L'OTRE a publié une note comparant l'avancement français du déploiement des bornes de recharge aux objectifs du règlement européen sur les infrastructures pour carburants alternatifs, dit AFIR, entré en application en avril 2024. Ce texte impose aux États membres des obligations de maillage, de puissance et d'espacement des stations le long du réseau transeuropéen de transport.
Sur le segment des véhicules légers, la France figure parmi les États les plus avancés. Le pays comptait en mai 2026 quelque 195 000 points de recharge ouverts au public, répartis dans plus de 54 000 stations, et satisfait déjà aux premières obligations européennes de couverture du réseau. La stratégie nationale vise 400 000 points de recharge publics d'ici 2030.
Un maillage insuffisant pour les camions
Le constat s'inverse pour le poids lourd, qui conditionne pourtant la décarbonation du transport de marchandises. La France ne comptait que 62 stations publiques ouvertes à l'itinérance des camions en avril 2026, contre 44 six mois plus tôt et 19 un an auparavant. Cette progression permet de couvrir 17,4 % du réseau transeuropéen, soit à peine au-dessus de l'objectif de 15 % fixé pour fin 2025. La marche à franchir est autrement plus haute pour les échéances suivantes. AFIR impose une couverture de 50 % du réseau dès fin 2027, avec des stations de 2,8 MW sur le réseau central, puis des points de 3,6 MW tous les 60 kilomètres à l'horizon 2030. Au rythme actuel, l'écart reste considérable.

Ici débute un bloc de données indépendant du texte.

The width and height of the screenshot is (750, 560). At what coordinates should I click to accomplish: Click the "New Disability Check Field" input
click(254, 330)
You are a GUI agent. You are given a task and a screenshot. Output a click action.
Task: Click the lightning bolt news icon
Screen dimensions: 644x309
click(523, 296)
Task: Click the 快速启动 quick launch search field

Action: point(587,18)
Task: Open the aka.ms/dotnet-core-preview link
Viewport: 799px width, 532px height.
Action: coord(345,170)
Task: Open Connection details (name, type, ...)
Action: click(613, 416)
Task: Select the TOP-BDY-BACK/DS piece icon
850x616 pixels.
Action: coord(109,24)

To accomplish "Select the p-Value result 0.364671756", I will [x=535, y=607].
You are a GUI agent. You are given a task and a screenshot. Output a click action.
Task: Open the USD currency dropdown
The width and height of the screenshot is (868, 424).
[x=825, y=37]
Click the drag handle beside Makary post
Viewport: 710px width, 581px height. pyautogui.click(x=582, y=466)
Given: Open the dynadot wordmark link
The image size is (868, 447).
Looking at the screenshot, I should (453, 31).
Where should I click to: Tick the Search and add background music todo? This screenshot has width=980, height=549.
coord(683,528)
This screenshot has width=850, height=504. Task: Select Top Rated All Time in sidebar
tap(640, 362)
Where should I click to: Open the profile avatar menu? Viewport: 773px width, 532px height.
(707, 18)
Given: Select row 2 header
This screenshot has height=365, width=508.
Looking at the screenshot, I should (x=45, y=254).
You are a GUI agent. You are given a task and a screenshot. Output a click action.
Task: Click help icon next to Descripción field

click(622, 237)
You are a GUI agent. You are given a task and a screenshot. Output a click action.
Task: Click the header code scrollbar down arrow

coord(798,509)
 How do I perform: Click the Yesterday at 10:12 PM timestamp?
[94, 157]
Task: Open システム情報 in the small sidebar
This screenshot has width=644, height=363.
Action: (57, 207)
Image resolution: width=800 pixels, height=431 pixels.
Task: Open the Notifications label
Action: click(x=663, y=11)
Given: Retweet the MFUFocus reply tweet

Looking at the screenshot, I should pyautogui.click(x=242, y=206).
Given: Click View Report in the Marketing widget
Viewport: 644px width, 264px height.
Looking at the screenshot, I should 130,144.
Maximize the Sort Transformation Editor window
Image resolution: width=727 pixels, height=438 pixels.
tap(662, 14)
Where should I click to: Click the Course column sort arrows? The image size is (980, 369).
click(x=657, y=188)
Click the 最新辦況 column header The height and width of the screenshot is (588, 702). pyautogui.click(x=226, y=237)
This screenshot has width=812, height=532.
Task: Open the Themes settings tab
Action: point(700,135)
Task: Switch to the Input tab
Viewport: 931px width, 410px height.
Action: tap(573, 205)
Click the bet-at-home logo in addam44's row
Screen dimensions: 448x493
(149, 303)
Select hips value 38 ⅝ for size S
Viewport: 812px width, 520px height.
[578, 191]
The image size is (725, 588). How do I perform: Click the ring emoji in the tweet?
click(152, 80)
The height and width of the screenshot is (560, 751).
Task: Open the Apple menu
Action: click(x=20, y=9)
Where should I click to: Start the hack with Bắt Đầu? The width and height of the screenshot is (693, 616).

L'OTRE souligne d'ailleurs que la seule recharge publique en itinérance ne suffira pas. L'électrification des flottes reposera sur trois niveaux complémentaires : les bornes sur les grands axes, celles installées dans les dépôts des transporteurs, où s'effectuera une part importante des recharges, et les solutions déployées chez les clients et donneurs d’ordre.
Un parc qui part de très bas
Le chantier reste immense au regard de la réalité du parc. En 2025, l'électrique ne représentait que 2 % des immatriculations de poids lourds neufs et 0,5 % des véhicules en circulation, le diesel conservant 89 % des immatriculations et 96 % du parc. L'infrastructure comme la flotte partent donc d'un niveau très faible.
L'organisation patronale insiste enfin sur la dimension européenne de l'enjeu. Le transport routier étant par nature transfrontalier, la disponibilité effective des bornes devra être garantie sur l'ensemble des corridors du continent. Les retards observés dans certains États, en particulier en Europe orientale et méridionale, pourraient compromettre la continuité des trajets, imposer des détours ou créer des contraintes d'exploitation incompatibles avec les besoins du secteur.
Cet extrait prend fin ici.